The environmental threats of these coffee cups actually begin before they’re even used. The paper used to make disposable cups cannot be from recycled sources, due to contamination concerns. Perhaps this is understandable, but we must remember that paper production leads to deforestation, ecosystem degradation and decreased carbon absorption capacity. To put the magnitude of this issue into perspective, through manufacture and transport, the global paper cup industry releases 55 billion pounds of carbon dioxide into the atmosphere every year, equivalent to the total emissions from 5270 passenger vehicles driven over the same period.

As concerns about sustainability increase, two solutions have been offered to the environmentally conscious public. First is the slow rise of plastic coatings made from polylactic acid, a naturally produced biodegradable plastic, instead of the petroleum-based polyethylene. However, while there are certain benefits of bio-plastic, 2.65kg of corn is required to make 1kg of bio-plastic. Thus, this would remove significant amounts of corn crop from the world’s food supply.

The second solution is much more simple: bring your own reusable cup. It’s not anything new or innovative but it is certainly the most effective. Some coffee shops even offer a discount when you bring your own cup!

A variety of different companies have developed reusable cups that come in standard coffee sizes, are crafted to barista standards and copy the design of their disposable relatives. While the market offers cups in variety of materials such as glass and stainless steel, many are made with plastic, including the popular Australian-designed-and-made KeepCup. At first glance, these plastic options may appear unsustainable, but reusing your cup means less plastic and less energy in the long run. KeepCup notes that fifteen uses of a small cup will break-even with disposable cups on energy requirements in manufacturing the products. The plastic used in many of these options is BPA-free (meaning it’s safe for use with hot drinks), recyclable, and durable. KeepCup also offer glass options, and brands such as Cheeki use stainless steel; these alternatives come with their own pros and cons, including higher energy requirements in manufacturing and increased durability. The fact is, though, that with so many possibilities, you are bound to find one that suits.

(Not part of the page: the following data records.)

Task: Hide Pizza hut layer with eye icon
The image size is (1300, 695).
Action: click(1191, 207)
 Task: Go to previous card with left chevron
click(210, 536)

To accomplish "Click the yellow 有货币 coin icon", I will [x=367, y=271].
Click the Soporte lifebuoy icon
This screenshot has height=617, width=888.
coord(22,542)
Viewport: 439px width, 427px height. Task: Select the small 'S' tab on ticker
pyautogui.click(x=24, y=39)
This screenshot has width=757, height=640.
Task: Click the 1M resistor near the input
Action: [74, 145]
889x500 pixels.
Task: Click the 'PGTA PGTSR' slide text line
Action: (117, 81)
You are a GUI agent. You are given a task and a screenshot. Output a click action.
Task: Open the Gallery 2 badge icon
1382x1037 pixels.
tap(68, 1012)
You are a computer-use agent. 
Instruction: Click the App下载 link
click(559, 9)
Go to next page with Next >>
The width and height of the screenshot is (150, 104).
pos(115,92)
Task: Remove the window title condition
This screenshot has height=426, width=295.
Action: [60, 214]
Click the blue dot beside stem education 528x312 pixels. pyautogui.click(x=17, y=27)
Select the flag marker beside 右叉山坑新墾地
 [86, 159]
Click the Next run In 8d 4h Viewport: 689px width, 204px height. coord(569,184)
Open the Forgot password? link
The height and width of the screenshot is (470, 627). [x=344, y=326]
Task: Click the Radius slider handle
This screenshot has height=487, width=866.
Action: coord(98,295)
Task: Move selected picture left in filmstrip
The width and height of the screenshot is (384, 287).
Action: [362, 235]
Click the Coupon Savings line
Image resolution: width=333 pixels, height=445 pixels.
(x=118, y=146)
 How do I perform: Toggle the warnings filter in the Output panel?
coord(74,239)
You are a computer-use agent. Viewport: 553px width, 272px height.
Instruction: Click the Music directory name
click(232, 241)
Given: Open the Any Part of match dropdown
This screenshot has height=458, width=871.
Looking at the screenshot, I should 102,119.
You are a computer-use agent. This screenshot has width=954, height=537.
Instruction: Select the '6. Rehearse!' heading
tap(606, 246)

As someone who likes to grab a takeaway coffee to drink at my morning lectures, I wanted to decrease the horrid amount of disposable cups I used every week, so I purchased a glass KeepCup at the beginning of this semester. The glass cup is heavier than plastic or steel options, but I haven’t found it inconvenient to carry in my bag. The best part is that the lid can be tightly closed using a swivel plug, preventing spillage on the go. I also manage to remember to bring my cup to uni with me every day because using my own cup strangely made my morning coffee seem more exciting.

It is up to us to change our behaviour and demands in ways that benefit the environment, but these changes don’t need to be inconvenient. Since I started using my glass coffee cup two months ago, I’ve avoided drinking from more than 30 disposable cups that would otherwise be now in a landfill. Such small and simple changes are often overlooked when discussing the broader issues of climate change and environmental sustainability.

In a world where we fill the air with carbon dioxide and cut down forests to make way for landfills, we shouldn’t normalise our carbon footprint or ecosystem degradation. We shouldn’t normalise the culture of one-use non-recyclable products. When we realise our unsustainable behaviour, we have to stand up against these practices and it can all start with replacing the seemingly harmless disposable cup.

(Places on campus that offer discounts for bringing your own cup/mug include the Food Co-op and Biginelli Espresso in the CBE building. The Food Co-op also sells a variety of reusable cups.)